Data excerpts:
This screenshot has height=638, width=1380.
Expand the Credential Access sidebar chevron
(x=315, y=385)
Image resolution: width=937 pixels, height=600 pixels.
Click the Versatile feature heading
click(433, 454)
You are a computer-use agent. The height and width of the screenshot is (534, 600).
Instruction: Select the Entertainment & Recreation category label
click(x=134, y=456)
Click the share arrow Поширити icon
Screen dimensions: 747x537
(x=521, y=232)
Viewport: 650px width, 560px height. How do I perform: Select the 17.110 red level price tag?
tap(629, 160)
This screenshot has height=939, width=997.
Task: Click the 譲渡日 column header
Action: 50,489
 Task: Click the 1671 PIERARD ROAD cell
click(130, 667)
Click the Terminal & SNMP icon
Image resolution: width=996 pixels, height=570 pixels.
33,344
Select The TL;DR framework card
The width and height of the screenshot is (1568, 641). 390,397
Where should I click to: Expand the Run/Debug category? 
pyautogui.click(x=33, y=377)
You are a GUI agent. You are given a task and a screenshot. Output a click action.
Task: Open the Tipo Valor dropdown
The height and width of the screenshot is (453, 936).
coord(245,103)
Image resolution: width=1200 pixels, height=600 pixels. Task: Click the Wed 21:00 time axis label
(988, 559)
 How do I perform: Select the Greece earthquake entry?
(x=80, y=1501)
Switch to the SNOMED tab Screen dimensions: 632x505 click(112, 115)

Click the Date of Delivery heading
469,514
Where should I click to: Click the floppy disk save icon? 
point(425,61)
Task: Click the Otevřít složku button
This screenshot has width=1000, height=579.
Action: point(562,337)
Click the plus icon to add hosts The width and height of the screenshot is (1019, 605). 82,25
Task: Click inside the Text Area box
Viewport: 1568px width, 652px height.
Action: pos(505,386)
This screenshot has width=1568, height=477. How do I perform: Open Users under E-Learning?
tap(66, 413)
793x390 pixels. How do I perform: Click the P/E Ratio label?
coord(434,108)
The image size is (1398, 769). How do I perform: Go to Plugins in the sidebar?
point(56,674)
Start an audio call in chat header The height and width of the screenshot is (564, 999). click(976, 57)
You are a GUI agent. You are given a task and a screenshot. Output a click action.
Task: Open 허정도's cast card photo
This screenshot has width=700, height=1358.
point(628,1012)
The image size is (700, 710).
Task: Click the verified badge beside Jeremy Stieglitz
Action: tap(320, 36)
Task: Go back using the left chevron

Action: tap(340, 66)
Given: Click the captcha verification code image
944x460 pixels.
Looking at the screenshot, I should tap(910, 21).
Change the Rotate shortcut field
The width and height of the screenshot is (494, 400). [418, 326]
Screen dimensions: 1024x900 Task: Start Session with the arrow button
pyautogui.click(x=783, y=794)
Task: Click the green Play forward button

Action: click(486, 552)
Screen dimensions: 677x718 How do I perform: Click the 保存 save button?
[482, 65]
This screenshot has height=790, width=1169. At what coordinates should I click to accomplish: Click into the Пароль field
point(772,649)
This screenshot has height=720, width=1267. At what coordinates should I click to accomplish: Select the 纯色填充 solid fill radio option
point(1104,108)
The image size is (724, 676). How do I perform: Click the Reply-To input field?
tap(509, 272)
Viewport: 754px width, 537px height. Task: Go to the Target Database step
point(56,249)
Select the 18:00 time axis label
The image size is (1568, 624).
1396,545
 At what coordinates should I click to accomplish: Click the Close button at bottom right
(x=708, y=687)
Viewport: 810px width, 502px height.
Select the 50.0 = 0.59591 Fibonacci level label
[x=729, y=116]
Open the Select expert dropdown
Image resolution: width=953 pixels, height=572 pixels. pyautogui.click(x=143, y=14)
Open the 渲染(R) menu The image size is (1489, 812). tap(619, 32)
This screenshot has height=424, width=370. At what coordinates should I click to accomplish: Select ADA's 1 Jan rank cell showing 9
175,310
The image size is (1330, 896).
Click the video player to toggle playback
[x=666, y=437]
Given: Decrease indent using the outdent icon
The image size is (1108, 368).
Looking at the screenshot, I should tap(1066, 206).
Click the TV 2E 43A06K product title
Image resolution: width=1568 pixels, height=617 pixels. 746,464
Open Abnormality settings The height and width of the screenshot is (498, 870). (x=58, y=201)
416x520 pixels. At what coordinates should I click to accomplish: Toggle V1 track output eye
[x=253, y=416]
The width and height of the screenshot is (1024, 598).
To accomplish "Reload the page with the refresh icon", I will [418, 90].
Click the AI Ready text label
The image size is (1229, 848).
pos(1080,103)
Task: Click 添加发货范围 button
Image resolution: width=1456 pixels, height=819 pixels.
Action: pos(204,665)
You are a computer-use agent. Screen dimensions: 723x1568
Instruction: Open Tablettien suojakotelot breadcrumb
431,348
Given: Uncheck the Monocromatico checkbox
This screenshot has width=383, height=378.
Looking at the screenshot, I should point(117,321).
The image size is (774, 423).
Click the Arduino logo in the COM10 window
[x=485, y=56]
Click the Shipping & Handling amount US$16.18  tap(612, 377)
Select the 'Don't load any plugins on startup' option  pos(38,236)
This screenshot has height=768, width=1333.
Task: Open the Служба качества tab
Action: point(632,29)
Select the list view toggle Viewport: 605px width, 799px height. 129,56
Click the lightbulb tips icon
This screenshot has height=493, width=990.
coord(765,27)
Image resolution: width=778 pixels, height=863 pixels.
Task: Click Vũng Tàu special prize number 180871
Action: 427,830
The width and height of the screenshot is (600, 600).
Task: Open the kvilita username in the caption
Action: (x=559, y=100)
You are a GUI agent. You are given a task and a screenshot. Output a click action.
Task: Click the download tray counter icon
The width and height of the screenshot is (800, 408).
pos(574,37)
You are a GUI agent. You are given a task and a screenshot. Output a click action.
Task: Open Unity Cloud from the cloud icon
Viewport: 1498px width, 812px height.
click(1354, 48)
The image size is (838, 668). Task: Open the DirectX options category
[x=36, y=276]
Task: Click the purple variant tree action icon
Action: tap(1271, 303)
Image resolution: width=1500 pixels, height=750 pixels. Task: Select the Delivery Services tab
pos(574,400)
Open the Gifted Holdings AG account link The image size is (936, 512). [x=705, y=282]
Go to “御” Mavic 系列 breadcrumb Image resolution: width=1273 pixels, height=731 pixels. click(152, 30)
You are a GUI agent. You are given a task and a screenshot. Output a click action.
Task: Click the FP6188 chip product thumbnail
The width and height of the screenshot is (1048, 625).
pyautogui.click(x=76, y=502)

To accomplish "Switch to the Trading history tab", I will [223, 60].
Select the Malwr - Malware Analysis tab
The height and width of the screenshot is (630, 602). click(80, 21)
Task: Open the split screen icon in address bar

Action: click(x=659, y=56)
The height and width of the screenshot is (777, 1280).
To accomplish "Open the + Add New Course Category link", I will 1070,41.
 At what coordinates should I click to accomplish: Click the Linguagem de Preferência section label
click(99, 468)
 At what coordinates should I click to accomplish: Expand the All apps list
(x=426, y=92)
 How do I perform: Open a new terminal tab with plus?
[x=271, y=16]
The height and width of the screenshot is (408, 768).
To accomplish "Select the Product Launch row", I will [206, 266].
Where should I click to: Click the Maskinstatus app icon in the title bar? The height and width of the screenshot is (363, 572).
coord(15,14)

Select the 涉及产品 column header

Task item: Every line in the listing above that mentions "link" should be returned.

Written answer:
Open the Gifted Holdings AG account link The image size is (936, 512). [x=705, y=282]
To accomplish "Open the + Add New Course Category link", I will 1070,41.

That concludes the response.